What is asked
Reproduce the material verbatim, beginning with the line that contains "Toggle Tooltips checkbox" and continuing through the final line of the material.

──────────────────────────────

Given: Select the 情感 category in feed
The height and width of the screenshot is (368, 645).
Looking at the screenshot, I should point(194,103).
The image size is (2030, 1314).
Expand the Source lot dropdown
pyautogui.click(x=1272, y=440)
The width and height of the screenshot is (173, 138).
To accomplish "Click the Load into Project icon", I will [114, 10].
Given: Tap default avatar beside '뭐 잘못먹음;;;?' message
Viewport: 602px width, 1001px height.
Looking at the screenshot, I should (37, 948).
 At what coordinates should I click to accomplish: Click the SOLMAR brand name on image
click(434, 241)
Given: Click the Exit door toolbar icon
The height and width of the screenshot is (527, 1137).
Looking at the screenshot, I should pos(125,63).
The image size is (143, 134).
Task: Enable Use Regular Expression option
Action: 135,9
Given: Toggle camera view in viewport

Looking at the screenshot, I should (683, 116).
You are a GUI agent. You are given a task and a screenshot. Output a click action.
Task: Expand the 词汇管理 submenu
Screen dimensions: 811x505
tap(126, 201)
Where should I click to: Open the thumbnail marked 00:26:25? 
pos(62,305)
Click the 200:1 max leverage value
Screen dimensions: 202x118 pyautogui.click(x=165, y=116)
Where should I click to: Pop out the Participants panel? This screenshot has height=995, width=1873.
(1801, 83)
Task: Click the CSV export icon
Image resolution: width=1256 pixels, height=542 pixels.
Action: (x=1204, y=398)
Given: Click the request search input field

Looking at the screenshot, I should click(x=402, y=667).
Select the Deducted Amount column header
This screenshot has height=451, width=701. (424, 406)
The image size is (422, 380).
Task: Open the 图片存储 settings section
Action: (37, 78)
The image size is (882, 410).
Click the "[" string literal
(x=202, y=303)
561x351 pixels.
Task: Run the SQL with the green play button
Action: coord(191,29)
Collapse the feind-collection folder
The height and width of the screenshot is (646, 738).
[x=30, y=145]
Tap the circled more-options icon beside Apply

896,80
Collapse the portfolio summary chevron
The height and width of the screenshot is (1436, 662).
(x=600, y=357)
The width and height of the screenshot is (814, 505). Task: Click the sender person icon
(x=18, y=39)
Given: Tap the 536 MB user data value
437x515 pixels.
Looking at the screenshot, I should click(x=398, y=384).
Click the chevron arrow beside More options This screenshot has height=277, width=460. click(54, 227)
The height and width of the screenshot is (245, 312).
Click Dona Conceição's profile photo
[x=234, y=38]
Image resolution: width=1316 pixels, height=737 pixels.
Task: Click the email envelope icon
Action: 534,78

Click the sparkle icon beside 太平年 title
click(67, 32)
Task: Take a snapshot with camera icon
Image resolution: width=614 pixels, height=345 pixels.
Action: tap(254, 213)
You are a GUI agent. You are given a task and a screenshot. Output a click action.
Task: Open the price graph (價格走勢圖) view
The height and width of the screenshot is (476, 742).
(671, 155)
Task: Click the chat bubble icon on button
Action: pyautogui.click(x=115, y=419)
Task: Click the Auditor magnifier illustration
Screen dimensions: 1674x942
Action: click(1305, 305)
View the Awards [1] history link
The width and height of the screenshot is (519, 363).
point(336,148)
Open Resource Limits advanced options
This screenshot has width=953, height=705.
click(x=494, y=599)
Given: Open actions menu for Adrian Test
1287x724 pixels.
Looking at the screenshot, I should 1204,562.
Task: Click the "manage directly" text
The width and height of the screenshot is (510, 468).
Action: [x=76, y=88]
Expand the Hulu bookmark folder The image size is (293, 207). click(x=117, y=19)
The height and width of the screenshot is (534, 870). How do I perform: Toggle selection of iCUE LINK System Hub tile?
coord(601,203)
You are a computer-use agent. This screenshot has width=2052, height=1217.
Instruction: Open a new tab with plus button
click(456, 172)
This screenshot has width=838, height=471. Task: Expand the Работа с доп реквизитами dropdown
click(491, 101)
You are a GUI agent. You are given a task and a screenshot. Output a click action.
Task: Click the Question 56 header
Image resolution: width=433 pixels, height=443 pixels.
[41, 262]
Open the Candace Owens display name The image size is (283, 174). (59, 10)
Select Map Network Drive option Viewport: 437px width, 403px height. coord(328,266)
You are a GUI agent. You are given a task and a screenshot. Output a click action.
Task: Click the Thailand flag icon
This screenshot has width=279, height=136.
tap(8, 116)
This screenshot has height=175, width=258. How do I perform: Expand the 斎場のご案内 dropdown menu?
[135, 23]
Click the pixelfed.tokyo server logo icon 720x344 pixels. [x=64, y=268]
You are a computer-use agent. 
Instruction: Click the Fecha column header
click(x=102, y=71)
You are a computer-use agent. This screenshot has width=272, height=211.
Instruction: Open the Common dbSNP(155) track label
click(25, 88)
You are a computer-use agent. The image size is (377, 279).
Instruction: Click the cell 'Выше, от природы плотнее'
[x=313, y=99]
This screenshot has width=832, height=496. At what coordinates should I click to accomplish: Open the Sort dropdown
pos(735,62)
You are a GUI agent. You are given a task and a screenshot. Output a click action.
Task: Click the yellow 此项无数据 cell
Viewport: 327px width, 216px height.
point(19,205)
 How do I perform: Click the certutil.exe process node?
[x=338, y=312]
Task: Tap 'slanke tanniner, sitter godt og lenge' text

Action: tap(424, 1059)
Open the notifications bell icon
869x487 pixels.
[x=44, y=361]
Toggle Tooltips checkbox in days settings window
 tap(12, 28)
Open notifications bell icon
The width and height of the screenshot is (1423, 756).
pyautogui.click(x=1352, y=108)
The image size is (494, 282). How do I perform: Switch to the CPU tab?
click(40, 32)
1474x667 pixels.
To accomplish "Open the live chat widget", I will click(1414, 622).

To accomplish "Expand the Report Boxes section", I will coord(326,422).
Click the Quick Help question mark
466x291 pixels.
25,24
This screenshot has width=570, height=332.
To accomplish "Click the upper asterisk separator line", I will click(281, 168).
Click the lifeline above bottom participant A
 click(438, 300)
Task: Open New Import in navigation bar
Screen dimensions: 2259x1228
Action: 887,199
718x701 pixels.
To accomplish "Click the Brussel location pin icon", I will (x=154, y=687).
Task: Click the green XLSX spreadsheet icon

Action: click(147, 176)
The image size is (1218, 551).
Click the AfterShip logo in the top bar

──────────────────────────────

Response for this exercise
Toggle Tooltips checkbox in days settings window
 tap(12, 28)
Open notifications bell icon
The width and height of the screenshot is (1423, 756).
pyautogui.click(x=1352, y=108)
The image size is (494, 282). How do I perform: Switch to the CPU tab?
click(40, 32)
1474x667 pixels.
To accomplish "Open the live chat widget", I will click(1414, 622).

To accomplish "Expand the Report Boxes section", I will coord(326,422).
Click the Quick Help question mark
466x291 pixels.
25,24
This screenshot has width=570, height=332.
To accomplish "Click the upper asterisk separator line", I will click(281, 168).
Click the lifeline above bottom participant A
 click(438, 300)
Task: Open New Import in navigation bar
Screen dimensions: 2259x1228
Action: 887,199
718x701 pixels.
To accomplish "Click the Brussel location pin icon", I will (x=154, y=687).
Task: Click the green XLSX spreadsheet icon

Action: click(147, 176)
The image size is (1218, 551).
Click the AfterShip logo in the top bar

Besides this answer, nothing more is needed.